Stored data
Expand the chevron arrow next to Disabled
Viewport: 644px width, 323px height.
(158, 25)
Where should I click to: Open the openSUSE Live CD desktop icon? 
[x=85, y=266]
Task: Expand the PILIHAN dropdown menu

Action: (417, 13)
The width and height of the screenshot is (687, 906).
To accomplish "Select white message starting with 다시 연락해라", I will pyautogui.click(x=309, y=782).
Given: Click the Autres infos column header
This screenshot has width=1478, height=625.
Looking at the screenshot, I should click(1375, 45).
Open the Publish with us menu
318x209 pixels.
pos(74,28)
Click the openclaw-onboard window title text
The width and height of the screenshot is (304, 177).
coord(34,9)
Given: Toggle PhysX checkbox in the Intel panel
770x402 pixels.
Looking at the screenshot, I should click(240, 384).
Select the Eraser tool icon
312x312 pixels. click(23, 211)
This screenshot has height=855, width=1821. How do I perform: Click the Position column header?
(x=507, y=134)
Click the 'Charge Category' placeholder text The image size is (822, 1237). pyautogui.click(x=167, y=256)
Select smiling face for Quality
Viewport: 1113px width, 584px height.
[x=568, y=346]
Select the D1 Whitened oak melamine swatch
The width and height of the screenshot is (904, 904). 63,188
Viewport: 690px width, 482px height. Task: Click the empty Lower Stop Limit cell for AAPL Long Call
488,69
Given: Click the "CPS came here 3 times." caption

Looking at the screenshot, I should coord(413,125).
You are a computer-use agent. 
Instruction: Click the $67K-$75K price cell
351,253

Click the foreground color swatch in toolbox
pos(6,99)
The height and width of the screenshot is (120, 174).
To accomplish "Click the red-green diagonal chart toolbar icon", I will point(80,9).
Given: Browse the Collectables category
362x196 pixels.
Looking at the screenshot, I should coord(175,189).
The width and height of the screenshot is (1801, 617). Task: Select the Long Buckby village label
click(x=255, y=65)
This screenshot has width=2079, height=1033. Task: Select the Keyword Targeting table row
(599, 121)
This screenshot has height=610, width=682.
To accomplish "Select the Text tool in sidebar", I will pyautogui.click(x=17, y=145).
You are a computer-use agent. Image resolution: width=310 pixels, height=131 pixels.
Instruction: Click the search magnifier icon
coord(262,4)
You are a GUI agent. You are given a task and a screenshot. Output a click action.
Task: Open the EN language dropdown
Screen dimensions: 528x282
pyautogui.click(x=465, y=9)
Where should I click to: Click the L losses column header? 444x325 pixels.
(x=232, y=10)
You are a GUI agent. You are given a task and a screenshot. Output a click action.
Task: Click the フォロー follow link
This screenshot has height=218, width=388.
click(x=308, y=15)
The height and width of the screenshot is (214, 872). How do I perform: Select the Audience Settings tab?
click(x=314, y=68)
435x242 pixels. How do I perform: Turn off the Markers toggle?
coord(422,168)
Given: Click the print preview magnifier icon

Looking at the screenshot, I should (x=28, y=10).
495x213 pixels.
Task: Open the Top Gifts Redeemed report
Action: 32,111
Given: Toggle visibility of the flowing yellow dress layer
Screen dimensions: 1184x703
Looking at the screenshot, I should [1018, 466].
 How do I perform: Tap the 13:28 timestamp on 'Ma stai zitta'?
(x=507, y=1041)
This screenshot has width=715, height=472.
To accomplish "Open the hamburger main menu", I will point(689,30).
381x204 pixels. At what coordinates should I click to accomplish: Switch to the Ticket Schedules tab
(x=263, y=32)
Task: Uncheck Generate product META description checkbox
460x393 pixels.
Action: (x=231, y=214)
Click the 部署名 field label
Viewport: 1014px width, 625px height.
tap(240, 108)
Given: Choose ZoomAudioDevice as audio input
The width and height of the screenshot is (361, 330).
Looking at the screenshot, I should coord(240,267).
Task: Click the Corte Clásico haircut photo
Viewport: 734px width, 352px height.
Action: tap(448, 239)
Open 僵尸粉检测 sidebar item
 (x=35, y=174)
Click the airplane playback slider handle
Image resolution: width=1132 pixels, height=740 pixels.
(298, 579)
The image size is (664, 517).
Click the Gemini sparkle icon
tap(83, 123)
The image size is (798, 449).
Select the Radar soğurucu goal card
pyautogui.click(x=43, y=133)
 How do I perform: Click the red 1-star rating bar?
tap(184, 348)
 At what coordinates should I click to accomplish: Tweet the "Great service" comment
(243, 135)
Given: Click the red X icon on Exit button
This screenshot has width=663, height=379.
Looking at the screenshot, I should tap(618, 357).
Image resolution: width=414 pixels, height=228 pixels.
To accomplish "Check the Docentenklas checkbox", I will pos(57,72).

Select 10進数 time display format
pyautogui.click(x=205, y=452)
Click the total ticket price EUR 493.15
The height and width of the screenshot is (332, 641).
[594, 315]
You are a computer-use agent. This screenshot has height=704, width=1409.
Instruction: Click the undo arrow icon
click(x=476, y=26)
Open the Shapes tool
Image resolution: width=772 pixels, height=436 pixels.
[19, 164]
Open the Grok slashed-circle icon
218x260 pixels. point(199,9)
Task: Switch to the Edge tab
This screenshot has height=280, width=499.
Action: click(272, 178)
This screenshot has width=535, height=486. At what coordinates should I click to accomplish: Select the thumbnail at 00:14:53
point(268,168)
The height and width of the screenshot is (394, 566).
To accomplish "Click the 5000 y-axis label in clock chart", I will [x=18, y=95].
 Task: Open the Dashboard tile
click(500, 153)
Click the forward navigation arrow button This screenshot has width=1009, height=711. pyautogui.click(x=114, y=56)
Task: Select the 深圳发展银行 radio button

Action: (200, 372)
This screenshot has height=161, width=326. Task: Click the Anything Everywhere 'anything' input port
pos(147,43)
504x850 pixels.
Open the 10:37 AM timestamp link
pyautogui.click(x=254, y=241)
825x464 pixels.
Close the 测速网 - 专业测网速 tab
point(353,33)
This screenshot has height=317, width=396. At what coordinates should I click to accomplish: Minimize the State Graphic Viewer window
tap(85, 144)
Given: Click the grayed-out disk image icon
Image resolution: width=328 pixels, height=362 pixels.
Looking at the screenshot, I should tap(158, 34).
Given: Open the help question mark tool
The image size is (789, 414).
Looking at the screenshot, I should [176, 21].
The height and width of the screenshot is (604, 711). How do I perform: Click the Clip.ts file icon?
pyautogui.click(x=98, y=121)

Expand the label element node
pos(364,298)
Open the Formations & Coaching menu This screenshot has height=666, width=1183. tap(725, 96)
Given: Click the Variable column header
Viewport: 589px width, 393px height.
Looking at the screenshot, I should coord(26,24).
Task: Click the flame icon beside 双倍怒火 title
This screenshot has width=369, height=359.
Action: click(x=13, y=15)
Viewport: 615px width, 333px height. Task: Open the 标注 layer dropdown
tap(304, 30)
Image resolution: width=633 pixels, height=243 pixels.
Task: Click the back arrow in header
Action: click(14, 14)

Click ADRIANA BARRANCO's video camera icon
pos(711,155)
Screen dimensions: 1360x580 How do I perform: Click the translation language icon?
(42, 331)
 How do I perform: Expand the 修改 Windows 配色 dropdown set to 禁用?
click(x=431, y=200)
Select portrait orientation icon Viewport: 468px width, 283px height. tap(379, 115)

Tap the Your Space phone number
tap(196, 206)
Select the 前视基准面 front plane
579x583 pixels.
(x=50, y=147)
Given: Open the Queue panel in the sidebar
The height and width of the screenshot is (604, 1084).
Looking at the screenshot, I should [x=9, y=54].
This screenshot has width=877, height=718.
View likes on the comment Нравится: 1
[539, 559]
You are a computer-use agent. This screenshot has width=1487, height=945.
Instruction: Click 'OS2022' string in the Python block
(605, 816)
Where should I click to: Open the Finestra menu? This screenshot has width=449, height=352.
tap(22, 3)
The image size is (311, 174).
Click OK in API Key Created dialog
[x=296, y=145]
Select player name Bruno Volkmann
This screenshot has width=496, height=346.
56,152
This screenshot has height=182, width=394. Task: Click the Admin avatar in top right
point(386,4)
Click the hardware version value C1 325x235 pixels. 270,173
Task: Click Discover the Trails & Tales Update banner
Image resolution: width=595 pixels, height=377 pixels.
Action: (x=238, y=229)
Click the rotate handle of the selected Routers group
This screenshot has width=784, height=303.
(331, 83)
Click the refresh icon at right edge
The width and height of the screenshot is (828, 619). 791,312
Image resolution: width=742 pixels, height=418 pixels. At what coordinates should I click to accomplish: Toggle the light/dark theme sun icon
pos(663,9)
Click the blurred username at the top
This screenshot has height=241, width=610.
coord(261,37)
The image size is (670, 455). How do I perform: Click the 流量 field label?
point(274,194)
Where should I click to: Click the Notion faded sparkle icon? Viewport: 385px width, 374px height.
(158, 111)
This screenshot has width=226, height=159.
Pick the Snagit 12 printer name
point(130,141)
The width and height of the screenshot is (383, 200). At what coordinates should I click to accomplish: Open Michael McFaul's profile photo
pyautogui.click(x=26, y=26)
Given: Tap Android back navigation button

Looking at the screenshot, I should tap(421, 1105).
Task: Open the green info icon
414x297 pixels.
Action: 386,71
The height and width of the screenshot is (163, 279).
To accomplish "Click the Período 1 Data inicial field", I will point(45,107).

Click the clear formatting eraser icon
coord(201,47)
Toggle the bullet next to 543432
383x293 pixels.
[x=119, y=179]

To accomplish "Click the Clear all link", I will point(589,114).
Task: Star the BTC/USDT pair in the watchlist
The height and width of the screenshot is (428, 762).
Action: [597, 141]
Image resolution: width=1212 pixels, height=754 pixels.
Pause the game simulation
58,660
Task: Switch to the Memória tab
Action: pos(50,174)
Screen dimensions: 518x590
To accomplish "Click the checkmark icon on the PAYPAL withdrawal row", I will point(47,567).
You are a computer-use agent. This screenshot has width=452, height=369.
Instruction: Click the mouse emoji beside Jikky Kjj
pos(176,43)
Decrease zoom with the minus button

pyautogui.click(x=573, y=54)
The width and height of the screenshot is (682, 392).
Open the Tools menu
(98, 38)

**TASK TO COMPLETE**: Take the records above and return, word for word, only the lines that fall from the line with "Click the 'Charge" to the line with "You are a computer-use agent. Image", both of them included.

**SOLUTION TO THIS EXERCISE**:
Click the 'Charge Category' placeholder text The image size is (822, 1237). pyautogui.click(x=167, y=256)
Select smiling face for Quality
Viewport: 1113px width, 584px height.
[x=568, y=346]
Select the D1 Whitened oak melamine swatch
The width and height of the screenshot is (904, 904). 63,188
Viewport: 690px width, 482px height. Task: Click the empty Lower Stop Limit cell for AAPL Long Call
488,69
Given: Click the "CPS came here 3 times." caption

Looking at the screenshot, I should coord(413,125).
You are a computer-use agent. 
Instruction: Click the $67K-$75K price cell
351,253

Click the foreground color swatch in toolbox
pos(6,99)
The height and width of the screenshot is (120, 174).
To accomplish "Click the red-green diagonal chart toolbar icon", I will point(80,9).
Given: Browse the Collectables category
362x196 pixels.
Looking at the screenshot, I should coord(175,189).
The width and height of the screenshot is (1801, 617). Task: Select the Long Buckby village label
click(x=255, y=65)
This screenshot has width=2079, height=1033. Task: Select the Keyword Targeting table row
(599, 121)
This screenshot has height=610, width=682.
To accomplish "Select the Text tool in sidebar", I will pyautogui.click(x=17, y=145).
You are a computer-use agent. Image resolution: width=310 pixels, height=131 pixels.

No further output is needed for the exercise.